China trade beats forecasts in September as tariff fears rise
China's trade performance in September surpassed expectations, with official data released Monday showing stronger-than-forecast growth in both exports and imports. This positive economic news comes amidst escalating tensions and renewed fears of a major tariff war between Beijing and Washington.
Exports saw a significant jump of 8.3 percent year-on-year, marking the largest expansion since March and exceeding Bloomberg's forecast of 6.6 percent. Imports also performed strongly, rising by 7.4 percent, which was considerably higher than the anticipated 1.9 percent.
The improved trade figures are overshadowed by recent developments in the US-China trade dispute. US President Donald Trump announced a threat of additional 100 percent tariffs on all Chinese goods. This move was presented as a response to Beijing's new export controls on rare earths, a strategic sector dominated by China, and accusations of unfair trade practices and aiding in the fentanyl trade.

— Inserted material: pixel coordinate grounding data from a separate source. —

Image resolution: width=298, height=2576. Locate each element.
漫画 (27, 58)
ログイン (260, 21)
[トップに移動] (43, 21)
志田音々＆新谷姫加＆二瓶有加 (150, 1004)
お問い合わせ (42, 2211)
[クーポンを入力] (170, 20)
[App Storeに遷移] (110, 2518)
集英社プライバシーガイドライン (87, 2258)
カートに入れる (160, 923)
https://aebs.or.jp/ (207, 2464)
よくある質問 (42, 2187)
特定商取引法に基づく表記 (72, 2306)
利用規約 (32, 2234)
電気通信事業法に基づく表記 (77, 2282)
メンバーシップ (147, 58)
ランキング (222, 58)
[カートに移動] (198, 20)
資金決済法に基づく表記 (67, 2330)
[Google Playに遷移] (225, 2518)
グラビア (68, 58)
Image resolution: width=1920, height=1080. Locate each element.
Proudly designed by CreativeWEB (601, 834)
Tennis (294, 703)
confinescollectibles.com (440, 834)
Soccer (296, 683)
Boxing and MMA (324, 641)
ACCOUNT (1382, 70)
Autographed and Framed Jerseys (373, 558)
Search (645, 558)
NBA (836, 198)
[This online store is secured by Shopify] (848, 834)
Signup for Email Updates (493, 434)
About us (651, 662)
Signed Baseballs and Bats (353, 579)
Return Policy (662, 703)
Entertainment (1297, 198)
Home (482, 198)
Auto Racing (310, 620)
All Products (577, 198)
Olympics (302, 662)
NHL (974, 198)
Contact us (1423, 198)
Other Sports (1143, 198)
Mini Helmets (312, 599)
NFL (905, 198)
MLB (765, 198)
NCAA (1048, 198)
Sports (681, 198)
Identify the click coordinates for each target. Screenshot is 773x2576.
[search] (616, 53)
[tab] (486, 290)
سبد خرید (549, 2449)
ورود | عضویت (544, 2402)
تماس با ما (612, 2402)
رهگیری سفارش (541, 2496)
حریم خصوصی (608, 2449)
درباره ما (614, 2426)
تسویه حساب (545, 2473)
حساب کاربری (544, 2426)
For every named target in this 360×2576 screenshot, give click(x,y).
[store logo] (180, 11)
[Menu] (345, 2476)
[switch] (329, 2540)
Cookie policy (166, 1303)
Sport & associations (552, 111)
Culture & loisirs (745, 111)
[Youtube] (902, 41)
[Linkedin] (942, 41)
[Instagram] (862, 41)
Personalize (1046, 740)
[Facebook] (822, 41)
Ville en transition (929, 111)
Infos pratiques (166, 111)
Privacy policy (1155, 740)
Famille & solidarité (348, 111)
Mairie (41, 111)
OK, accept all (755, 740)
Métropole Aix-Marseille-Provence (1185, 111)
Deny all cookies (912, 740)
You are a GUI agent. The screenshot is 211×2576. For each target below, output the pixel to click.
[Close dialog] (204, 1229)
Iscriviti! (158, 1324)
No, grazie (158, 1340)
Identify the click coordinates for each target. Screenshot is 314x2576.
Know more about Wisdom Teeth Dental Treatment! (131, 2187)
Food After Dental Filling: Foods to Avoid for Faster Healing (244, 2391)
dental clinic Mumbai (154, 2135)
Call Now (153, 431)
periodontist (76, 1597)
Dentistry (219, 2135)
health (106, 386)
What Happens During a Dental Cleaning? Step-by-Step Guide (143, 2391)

However, Trump's rhetoric softened shortly after, with a social media post suggesting that the US aims to help China, not harm it, and downplaying the recent export controls as a "bad moment" for President Xi Jinping. Currently, Chinese goods face US tariffs of 30 percent, while China has imposed retaliatory tariffs of 10 percent. Despite the trade tensions, shipments of Chinese goods to the United States increased to 34.3 billion, an 8.6 percent rise from the previous month.
Economists, like Zichun Huang of Capital Economics, acknowledge the resilience of Chinese exporters in coping with US tariffs but caution that the latest re-escalation still poses significant downside risks. Huang noted that direct shipments to the US now constitute only 10 percent of China's total exports, suggesting that a substantial portion of these goods could be redirected to other markets.